Today is the autumnal equinox in my hemisphere, so it is officially time for mulled beverages, cozy sweaters, and autumn hiking. I made offerings to Persephone, the Horai, Helios, and Sulis this morning in honor of the occasion — pomegranate and sandalwood.

My partner and I hiked over the weekend at a nearby state park because the weather shifted towards autumn about a week before the equinox. My world has been very small ever since the pandemic started — this apartment, the laundromat, a park near my apartment, the post office drop box, ShopRite, ALDI — and the trail maps didn’t seem aligned with what was actually happening on the ground.

It was because the forest was so expansive, with the sound of a distant roadway artery and the murmur of cars slicing through wind, with large rocks in the path and boulders nestled within the first autumn leaves.

It was the paths that joined and separated, the fallen trees with their just-split wood, the chipmunks dashing out whenever we stood still.
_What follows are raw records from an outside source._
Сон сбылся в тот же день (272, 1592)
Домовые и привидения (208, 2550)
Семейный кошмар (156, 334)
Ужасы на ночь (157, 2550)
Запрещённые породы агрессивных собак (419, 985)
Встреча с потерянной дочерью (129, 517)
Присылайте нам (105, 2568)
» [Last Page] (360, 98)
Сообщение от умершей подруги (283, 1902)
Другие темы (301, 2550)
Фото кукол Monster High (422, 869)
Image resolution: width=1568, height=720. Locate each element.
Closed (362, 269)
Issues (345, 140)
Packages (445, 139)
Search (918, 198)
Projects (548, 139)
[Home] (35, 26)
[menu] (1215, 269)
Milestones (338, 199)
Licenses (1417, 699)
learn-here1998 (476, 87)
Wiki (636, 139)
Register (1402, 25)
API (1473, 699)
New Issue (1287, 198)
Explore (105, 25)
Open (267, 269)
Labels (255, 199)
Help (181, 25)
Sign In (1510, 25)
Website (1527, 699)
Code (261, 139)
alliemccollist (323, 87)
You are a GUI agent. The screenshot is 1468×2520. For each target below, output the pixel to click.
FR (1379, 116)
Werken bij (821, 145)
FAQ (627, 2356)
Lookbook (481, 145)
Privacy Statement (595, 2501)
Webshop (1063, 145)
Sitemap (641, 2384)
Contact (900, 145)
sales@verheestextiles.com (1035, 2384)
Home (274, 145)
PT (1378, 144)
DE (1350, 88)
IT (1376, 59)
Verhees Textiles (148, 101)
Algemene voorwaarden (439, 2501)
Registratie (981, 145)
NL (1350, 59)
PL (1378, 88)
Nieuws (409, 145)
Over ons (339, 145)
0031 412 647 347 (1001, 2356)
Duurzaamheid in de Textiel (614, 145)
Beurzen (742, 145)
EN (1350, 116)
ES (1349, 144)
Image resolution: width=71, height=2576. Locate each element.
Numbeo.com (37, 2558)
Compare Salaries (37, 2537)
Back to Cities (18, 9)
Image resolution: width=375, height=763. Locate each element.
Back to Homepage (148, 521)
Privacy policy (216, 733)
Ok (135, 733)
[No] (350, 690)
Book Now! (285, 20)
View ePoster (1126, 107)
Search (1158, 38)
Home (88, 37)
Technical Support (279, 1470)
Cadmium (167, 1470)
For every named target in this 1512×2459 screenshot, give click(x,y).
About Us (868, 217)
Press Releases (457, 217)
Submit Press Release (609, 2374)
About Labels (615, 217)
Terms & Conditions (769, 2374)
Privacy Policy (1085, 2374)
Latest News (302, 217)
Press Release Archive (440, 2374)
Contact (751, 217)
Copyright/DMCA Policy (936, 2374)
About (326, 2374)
As we walked, I thought back to Plotinus:
So, let us grasp by discursive thinking this cosmos all together as one, each of its parts remaining what it is and not jumbled together, if possible, so that if any one of these should occur to us – for example, the sphere outside the periphery of the cosmos – an image of the sun follows immediately and together with it all the other stars, and earth and sea and all the living beings are seen, as if all these were in reality to be seen in a transparent sphere. Let there be formed in your soul, then, the image of a luminous sphere having all things in it, whether moving or stable, or some moving and some stable.
Keeping this image, take another for yourself by abstracting the mass from it. Abstract, too, places and the semblance of the matter you have in yourself. Don’t try to take another sphere smaller than it in mass, but call on the god who made that of which you have a semblance, and pray for him to come. And he might come bearing his cosmos with all of the gods in it, being one and all of them, and each is all coming together as one, each with different powers, though all are one by that multiple single power. Rather, it is that one god who is all.
Plotinus, trans. Gerson, 5.8.9.
I thought about just how massive and intricate the rocks were upon the path — about the sheer size of all that was around me multiplied and extended out far beyond. It seemed giddyingly absurd that the world was so large (because this is only one state park out of many, one world out of many, one galaxy out of so, so many), and suddenly much more complicated to consider a visualization like the one in the quotation from where I stood in the cultivated wild.
We rested for a while on one of the boulders near the path as the afternoon light lengthened the shadows before going back to the car. At the grocery store, there were stacked cartons of fresh cider, gourds, and hard-skinned squashes.
Happy Equinox, and may the Gods grant you what you most need in this new season.

🍂
I loved this post. Exactly what i needed today.
I’m glad you were able to enjoy the equinox and get out into that beautiful fall weather!